## What the task asks:
Give the number of lines below that contain the word "text", and nothing else.

## Given records:

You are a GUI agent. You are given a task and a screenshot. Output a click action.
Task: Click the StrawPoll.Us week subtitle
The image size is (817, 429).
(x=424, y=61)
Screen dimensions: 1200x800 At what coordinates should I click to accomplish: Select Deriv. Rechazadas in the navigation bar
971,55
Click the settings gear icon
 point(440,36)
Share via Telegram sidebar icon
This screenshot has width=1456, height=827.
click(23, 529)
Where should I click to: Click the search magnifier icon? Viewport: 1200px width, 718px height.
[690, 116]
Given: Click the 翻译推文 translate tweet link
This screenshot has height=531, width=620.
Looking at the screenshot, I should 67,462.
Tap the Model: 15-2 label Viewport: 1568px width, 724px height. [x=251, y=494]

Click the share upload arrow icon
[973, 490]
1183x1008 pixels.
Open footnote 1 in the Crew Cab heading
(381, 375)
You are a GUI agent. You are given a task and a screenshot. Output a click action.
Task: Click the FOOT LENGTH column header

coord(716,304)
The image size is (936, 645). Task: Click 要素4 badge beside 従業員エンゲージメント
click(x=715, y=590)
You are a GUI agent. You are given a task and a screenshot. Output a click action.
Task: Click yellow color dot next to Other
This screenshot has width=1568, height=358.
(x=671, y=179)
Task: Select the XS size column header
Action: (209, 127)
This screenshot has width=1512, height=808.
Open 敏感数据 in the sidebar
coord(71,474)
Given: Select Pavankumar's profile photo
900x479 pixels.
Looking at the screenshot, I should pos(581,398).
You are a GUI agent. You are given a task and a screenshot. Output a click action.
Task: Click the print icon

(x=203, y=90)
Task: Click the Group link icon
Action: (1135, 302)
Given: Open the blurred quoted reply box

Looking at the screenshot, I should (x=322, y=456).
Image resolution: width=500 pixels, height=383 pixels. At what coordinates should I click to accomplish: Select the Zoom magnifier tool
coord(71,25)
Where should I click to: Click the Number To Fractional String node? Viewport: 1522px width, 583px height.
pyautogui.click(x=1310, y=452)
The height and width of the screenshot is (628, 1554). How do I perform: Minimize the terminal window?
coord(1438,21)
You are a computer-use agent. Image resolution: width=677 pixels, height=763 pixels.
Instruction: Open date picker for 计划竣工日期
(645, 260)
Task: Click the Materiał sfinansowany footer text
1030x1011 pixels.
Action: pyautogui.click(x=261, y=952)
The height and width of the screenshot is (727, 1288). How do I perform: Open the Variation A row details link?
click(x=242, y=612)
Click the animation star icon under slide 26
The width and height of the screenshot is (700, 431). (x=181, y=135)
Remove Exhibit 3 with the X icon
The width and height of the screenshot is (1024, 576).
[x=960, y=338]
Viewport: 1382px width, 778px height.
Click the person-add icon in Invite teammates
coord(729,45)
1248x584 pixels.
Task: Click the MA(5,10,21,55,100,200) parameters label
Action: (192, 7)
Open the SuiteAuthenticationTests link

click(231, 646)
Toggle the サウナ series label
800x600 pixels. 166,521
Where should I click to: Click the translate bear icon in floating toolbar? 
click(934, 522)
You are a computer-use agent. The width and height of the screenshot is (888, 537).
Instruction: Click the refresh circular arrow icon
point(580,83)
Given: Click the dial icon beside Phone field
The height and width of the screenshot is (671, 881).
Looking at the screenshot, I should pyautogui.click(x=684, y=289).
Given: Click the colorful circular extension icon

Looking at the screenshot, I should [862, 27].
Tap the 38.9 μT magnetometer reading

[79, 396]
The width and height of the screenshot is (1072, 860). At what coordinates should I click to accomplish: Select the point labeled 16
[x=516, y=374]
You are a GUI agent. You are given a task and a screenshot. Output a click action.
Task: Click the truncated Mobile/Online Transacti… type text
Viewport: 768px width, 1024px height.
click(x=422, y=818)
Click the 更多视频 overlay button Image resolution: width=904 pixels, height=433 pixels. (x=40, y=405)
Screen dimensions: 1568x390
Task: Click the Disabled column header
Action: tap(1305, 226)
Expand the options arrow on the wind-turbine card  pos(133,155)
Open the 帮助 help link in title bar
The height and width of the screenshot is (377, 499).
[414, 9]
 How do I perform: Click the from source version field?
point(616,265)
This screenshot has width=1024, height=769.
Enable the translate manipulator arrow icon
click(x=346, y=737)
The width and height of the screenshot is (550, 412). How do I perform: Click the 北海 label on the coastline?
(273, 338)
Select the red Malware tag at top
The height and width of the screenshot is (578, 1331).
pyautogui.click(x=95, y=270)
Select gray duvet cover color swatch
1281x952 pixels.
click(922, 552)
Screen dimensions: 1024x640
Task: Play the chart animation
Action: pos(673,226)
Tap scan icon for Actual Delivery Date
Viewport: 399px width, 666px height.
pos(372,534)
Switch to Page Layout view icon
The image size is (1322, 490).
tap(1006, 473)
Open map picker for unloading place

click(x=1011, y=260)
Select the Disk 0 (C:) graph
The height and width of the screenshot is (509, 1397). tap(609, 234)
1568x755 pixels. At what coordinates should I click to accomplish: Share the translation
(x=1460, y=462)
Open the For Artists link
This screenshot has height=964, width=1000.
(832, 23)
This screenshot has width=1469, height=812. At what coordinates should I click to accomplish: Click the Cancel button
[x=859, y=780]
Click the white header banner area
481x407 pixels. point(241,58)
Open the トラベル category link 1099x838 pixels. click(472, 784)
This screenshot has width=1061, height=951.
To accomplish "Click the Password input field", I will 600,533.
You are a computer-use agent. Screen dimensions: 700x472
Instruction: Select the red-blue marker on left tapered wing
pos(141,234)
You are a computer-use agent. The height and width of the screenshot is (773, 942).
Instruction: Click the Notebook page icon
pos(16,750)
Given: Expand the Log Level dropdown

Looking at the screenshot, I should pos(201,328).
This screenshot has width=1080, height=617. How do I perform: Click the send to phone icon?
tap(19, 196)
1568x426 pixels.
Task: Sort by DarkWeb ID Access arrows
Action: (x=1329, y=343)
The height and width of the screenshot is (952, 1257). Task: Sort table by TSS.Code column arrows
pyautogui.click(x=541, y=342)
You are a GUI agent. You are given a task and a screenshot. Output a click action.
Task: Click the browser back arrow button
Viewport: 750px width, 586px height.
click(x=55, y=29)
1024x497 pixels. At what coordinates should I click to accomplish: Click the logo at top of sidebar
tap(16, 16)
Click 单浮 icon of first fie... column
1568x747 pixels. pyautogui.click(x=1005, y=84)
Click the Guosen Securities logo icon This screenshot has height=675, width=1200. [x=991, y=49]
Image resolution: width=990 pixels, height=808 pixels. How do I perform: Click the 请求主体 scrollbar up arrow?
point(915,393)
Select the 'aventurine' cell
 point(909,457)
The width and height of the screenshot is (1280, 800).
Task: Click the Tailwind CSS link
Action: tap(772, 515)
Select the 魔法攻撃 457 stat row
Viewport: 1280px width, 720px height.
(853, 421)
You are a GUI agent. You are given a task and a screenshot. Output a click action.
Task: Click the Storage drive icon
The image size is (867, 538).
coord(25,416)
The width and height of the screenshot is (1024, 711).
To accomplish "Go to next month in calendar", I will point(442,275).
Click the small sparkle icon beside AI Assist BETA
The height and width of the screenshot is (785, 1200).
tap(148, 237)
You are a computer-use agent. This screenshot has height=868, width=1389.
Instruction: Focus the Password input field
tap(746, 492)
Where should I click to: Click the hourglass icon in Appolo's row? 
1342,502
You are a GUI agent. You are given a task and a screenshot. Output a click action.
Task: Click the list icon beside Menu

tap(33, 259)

## Exercise output:
2